Requirement: Retype exactly the lines below, beginning with the first and ending with the line where "Open Favorites Center" appears.

┄┄┄┄┄┄

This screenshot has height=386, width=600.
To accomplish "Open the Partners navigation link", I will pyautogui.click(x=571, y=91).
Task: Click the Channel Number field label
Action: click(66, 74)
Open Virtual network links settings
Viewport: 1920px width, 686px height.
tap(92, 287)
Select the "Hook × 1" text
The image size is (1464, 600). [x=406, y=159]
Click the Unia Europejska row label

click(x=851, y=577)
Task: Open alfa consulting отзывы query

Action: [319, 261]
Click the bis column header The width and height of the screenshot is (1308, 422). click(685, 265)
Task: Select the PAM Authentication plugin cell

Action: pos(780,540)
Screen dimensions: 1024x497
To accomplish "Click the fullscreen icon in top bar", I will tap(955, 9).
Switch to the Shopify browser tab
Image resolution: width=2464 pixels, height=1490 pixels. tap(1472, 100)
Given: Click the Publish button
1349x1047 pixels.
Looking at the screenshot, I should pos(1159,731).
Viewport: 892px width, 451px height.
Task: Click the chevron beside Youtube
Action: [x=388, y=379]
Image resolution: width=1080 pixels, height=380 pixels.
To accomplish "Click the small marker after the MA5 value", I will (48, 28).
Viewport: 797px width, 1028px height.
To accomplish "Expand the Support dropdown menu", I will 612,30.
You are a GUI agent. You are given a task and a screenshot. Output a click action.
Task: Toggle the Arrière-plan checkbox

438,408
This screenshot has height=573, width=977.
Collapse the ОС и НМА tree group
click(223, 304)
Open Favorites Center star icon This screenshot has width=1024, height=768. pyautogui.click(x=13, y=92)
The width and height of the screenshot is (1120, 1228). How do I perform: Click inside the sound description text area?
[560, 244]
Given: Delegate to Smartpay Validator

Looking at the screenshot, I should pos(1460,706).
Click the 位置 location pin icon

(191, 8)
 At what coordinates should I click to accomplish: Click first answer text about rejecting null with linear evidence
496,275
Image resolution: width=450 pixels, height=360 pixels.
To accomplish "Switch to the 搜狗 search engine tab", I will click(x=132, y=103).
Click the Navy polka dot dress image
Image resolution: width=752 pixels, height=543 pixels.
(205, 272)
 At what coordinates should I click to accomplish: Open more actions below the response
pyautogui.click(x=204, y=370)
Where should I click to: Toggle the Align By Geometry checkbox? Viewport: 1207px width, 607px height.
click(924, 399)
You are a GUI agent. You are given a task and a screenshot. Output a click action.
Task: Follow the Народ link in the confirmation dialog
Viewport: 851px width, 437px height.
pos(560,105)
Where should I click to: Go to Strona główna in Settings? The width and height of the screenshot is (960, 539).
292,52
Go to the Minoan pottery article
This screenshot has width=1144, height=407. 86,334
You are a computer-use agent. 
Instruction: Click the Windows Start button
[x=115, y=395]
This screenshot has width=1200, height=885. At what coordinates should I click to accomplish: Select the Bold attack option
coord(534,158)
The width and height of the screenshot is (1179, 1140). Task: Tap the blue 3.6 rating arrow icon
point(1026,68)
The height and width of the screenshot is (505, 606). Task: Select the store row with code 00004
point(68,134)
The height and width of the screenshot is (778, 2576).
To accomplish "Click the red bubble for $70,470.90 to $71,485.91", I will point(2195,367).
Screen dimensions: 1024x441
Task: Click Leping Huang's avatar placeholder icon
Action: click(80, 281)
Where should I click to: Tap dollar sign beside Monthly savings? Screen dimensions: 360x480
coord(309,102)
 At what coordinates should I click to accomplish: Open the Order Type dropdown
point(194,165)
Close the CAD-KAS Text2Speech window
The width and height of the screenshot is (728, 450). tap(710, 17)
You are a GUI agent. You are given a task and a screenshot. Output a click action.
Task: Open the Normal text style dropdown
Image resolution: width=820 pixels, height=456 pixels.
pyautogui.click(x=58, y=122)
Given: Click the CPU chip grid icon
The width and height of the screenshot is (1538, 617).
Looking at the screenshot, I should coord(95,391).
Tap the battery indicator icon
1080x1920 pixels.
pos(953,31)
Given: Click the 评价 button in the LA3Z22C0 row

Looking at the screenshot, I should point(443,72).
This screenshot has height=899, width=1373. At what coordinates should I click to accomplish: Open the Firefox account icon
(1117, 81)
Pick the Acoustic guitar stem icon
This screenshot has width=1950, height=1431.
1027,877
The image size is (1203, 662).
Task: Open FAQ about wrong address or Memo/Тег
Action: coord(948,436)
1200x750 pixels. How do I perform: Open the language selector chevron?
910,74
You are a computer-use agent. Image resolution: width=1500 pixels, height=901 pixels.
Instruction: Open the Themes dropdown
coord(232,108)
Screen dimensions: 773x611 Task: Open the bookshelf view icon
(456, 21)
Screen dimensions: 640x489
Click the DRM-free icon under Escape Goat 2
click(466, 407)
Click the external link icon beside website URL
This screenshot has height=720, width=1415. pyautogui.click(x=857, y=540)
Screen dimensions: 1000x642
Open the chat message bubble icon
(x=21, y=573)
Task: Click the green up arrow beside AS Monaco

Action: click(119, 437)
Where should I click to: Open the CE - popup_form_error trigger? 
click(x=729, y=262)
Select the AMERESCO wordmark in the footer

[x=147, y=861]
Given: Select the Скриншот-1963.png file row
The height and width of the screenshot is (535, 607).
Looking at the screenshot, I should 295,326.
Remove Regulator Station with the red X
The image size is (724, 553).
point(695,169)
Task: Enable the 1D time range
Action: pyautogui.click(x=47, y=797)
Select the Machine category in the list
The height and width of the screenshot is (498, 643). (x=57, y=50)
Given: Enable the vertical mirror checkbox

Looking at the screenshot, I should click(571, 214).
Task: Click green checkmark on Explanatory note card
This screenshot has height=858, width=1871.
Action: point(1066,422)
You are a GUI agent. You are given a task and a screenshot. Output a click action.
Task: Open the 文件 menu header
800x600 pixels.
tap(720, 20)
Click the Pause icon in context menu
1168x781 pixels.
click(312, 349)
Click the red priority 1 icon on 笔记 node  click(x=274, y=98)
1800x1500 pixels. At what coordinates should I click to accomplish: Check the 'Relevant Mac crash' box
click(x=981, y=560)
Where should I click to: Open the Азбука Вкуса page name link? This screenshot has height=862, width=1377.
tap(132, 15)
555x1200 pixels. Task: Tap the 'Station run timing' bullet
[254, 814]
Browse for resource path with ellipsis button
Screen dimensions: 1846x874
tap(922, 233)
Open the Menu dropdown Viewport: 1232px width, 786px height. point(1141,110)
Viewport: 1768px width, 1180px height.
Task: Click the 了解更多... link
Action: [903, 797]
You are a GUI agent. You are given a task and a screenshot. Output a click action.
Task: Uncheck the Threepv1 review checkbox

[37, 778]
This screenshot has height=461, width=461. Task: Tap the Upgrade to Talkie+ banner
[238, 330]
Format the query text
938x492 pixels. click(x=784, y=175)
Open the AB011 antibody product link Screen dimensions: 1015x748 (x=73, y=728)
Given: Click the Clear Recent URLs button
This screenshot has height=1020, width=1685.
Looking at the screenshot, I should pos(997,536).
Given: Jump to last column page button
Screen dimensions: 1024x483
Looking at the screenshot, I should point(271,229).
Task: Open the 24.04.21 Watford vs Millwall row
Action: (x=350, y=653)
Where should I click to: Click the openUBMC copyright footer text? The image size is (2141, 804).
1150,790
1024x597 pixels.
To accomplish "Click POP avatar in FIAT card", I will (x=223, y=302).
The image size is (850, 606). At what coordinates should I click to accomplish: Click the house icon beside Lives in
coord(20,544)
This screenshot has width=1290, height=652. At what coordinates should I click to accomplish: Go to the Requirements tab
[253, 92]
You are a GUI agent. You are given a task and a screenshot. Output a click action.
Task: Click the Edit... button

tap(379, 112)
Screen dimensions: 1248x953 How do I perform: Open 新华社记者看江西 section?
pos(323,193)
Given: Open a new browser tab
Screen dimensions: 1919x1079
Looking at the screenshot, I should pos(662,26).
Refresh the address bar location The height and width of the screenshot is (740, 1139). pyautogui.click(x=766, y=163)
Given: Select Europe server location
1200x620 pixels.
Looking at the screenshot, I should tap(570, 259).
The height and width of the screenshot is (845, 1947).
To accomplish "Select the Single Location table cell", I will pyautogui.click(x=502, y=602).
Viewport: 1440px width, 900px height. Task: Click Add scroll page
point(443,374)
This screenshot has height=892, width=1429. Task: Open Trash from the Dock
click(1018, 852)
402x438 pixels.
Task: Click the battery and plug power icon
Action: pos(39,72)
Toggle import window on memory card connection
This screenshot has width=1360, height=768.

┄┄┄┄┄┄

The completed task:
This screenshot has height=386, width=600.
To accomplish "Open the Partners navigation link", I will pyautogui.click(x=571, y=91).
Task: Click the Channel Number field label
Action: click(66, 74)
Open Virtual network links settings
Viewport: 1920px width, 686px height.
tap(92, 287)
Select the "Hook × 1" text
The image size is (1464, 600). [x=406, y=159]
Click the Unia Europejska row label

click(x=851, y=577)
Task: Open alfa consulting отзывы query

Action: [319, 261]
Click the bis column header The width and height of the screenshot is (1308, 422). click(685, 265)
Task: Select the PAM Authentication plugin cell

Action: pos(780,540)
Screen dimensions: 1024x497
To accomplish "Click the fullscreen icon in top bar", I will tap(955, 9).
Switch to the Shopify browser tab
Image resolution: width=2464 pixels, height=1490 pixels. tap(1472, 100)
Given: Click the Publish button
1349x1047 pixels.
Looking at the screenshot, I should pos(1159,731).
Viewport: 892px width, 451px height.
Task: Click the chevron beside Youtube
Action: [x=388, y=379]
Image resolution: width=1080 pixels, height=380 pixels.
To accomplish "Click the small marker after the MA5 value", I will (48, 28).
Viewport: 797px width, 1028px height.
To accomplish "Expand the Support dropdown menu", I will 612,30.
You are a GUI agent. You are given a task and a screenshot. Output a click action.
Task: Toggle the Arrière-plan checkbox

438,408
This screenshot has height=573, width=977.
Collapse the ОС и НМА tree group
click(223, 304)
Open Favorites Center star icon This screenshot has width=1024, height=768. pyautogui.click(x=13, y=92)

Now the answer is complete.